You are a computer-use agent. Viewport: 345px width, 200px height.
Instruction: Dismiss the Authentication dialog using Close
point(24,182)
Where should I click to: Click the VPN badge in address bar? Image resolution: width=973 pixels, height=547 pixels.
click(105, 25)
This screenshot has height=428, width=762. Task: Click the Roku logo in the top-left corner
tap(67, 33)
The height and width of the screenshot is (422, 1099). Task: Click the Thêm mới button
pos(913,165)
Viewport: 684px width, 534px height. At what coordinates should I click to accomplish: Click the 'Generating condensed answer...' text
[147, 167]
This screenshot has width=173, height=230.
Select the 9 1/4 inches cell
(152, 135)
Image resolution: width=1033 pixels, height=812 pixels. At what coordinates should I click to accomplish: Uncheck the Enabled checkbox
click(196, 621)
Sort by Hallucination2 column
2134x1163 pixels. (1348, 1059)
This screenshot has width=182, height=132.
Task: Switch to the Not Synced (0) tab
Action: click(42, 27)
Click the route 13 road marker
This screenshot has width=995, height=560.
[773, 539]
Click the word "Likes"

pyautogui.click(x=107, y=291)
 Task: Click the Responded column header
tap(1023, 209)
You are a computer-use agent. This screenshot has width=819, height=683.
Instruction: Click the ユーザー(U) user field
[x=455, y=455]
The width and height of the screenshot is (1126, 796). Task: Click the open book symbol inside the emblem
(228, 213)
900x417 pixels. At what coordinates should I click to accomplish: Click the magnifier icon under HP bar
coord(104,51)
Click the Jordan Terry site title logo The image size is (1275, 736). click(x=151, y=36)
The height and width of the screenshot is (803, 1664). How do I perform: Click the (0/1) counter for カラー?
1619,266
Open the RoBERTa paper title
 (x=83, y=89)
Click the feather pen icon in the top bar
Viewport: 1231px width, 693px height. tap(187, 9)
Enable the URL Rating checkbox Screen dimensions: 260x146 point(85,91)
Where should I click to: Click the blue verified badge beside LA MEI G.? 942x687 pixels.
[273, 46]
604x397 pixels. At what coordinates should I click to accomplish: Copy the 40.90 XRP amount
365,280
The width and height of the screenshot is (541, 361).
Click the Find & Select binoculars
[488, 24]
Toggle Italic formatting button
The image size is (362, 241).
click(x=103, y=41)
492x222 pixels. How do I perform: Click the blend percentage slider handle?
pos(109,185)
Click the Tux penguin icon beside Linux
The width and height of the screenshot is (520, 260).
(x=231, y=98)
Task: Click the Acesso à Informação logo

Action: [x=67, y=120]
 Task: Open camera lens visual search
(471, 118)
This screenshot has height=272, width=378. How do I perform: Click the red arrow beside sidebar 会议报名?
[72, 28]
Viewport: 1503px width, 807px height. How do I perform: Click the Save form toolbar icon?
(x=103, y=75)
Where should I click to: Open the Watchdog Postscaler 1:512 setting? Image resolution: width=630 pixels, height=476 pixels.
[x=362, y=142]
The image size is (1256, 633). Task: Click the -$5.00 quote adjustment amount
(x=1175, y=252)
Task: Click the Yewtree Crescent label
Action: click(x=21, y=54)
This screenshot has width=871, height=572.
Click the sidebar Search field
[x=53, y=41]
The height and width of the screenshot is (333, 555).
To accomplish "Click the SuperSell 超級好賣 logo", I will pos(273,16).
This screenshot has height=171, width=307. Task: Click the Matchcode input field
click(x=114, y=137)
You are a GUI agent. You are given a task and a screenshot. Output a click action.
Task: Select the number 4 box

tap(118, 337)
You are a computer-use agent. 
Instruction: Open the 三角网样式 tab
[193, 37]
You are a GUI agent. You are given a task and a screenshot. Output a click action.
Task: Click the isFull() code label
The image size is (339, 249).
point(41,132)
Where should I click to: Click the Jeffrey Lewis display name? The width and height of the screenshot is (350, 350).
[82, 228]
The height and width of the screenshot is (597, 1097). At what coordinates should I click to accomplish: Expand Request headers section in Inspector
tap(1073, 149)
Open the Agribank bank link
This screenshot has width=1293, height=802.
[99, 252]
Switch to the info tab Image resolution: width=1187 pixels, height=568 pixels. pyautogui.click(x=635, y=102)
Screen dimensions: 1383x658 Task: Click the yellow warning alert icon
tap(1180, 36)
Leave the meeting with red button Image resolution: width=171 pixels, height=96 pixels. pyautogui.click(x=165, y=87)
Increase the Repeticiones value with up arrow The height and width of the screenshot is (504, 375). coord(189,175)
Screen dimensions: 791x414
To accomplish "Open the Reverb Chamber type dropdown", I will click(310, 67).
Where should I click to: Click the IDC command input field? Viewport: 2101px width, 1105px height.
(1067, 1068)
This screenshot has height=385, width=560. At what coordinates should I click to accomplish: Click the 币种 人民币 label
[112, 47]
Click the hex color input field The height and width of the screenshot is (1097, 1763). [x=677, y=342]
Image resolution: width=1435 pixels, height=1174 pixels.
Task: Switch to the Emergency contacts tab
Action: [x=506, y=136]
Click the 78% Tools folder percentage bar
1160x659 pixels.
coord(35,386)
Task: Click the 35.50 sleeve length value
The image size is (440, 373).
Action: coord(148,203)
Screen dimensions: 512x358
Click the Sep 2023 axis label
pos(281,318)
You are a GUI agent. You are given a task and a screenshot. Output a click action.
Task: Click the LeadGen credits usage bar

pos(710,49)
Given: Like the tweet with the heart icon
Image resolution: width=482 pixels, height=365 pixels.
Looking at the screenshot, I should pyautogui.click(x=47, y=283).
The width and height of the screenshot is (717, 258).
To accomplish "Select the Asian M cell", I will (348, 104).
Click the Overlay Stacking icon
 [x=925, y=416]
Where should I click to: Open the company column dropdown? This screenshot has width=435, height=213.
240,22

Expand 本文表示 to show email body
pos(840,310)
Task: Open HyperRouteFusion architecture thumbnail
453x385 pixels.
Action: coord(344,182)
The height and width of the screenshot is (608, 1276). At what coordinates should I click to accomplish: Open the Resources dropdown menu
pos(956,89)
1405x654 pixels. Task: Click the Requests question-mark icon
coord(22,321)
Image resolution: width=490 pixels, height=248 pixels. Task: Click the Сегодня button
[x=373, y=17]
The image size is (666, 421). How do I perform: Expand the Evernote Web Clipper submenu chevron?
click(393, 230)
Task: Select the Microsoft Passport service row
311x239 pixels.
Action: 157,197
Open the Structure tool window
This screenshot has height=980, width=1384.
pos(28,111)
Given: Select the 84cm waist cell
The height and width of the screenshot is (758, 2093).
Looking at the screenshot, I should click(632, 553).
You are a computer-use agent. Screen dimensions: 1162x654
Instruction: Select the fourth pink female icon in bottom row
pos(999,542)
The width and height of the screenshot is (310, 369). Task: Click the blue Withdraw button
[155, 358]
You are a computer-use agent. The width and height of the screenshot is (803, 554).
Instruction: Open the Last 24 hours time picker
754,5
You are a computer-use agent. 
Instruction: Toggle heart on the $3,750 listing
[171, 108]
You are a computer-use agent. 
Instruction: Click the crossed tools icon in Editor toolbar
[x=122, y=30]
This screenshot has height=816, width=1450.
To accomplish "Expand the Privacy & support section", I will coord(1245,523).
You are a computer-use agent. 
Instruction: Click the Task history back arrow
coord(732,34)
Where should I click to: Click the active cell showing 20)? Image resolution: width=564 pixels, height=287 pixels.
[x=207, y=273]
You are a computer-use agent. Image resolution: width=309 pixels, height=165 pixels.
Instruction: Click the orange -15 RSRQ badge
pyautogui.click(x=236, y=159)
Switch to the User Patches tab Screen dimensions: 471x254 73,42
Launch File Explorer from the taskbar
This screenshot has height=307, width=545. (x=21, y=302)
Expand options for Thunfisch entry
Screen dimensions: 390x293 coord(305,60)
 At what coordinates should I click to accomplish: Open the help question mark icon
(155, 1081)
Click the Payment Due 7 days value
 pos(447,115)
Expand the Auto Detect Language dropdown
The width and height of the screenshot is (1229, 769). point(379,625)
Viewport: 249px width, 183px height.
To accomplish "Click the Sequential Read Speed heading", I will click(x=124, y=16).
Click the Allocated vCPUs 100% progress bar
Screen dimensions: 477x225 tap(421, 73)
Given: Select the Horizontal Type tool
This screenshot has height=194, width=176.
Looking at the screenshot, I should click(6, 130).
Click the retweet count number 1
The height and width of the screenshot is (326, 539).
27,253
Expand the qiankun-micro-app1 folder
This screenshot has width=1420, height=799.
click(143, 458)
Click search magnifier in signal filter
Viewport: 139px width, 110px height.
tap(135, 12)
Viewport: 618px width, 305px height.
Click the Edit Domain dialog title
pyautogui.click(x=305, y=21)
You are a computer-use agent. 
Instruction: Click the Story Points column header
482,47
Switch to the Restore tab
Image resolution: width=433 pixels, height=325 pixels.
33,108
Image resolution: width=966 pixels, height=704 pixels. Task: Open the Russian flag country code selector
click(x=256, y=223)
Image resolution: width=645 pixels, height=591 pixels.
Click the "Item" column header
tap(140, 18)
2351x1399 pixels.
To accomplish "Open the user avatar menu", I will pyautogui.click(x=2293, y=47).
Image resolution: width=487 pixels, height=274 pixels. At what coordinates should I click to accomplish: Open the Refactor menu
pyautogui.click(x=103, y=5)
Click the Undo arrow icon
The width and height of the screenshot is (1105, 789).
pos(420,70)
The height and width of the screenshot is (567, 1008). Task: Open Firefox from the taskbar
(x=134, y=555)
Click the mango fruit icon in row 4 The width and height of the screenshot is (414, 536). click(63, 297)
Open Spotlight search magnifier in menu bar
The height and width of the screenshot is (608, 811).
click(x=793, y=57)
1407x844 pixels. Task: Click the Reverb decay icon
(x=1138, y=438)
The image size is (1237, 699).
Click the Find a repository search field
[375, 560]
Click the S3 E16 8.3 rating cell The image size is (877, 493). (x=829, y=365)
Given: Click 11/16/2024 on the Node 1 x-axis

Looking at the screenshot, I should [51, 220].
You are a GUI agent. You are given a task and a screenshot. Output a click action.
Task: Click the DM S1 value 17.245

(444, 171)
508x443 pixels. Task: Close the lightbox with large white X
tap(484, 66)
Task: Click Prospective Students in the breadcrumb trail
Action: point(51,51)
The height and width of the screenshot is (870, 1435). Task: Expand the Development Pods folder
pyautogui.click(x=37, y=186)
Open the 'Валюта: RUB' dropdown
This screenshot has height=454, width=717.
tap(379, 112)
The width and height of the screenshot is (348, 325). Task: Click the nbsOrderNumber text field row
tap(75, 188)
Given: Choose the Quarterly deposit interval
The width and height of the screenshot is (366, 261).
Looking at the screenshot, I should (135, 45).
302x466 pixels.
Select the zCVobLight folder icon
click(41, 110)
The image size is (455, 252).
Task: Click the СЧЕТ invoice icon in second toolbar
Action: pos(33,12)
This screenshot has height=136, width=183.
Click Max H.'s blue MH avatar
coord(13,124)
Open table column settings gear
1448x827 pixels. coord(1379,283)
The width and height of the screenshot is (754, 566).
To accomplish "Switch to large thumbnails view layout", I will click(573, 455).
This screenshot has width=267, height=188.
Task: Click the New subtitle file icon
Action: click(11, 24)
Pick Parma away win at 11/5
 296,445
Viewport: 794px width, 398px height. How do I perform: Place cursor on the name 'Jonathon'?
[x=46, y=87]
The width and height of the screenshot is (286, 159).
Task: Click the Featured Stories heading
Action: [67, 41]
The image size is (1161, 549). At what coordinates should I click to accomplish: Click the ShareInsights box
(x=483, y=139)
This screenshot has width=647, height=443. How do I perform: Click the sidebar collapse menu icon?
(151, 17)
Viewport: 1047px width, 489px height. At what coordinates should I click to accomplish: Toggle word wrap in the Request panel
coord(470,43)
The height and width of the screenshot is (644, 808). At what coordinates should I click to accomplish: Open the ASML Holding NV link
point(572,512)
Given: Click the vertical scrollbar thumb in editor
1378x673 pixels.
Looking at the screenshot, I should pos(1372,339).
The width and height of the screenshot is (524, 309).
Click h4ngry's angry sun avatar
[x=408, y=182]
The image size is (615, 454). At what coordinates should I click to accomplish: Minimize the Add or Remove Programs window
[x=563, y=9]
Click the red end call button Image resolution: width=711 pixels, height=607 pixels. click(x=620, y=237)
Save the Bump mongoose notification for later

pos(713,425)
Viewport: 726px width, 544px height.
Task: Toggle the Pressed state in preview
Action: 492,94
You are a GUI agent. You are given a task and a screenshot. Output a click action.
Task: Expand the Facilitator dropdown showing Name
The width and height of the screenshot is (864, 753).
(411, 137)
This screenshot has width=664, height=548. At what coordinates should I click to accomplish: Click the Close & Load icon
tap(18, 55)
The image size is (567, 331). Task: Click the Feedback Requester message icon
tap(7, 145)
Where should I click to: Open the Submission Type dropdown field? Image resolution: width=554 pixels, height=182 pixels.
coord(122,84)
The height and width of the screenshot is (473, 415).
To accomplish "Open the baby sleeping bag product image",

__________

§ **THE PROBLEM**
Pick out each line of the listing that contains the string "will", treating uppercase and lowercase letters as different.

§ **ANSWER TO THE EXERCISE**
To accomplish "Click the SuperSell 超級好賣 logo", I will pos(273,16).
To accomplish "Open the Reverb Chamber type dropdown", I will click(310, 67).
To accomplish "Select the Asian M cell", I will (348, 104).
To accomplish "Expand the Privacy & support section", I will coord(1245,523).
To accomplish "Click the Sequential Read Speed heading", I will click(x=124, y=16).
To accomplish "Open the user avatar menu", I will pyautogui.click(x=2293, y=47).
To accomplish "Switch to large thumbnails view layout", I will click(573, 455).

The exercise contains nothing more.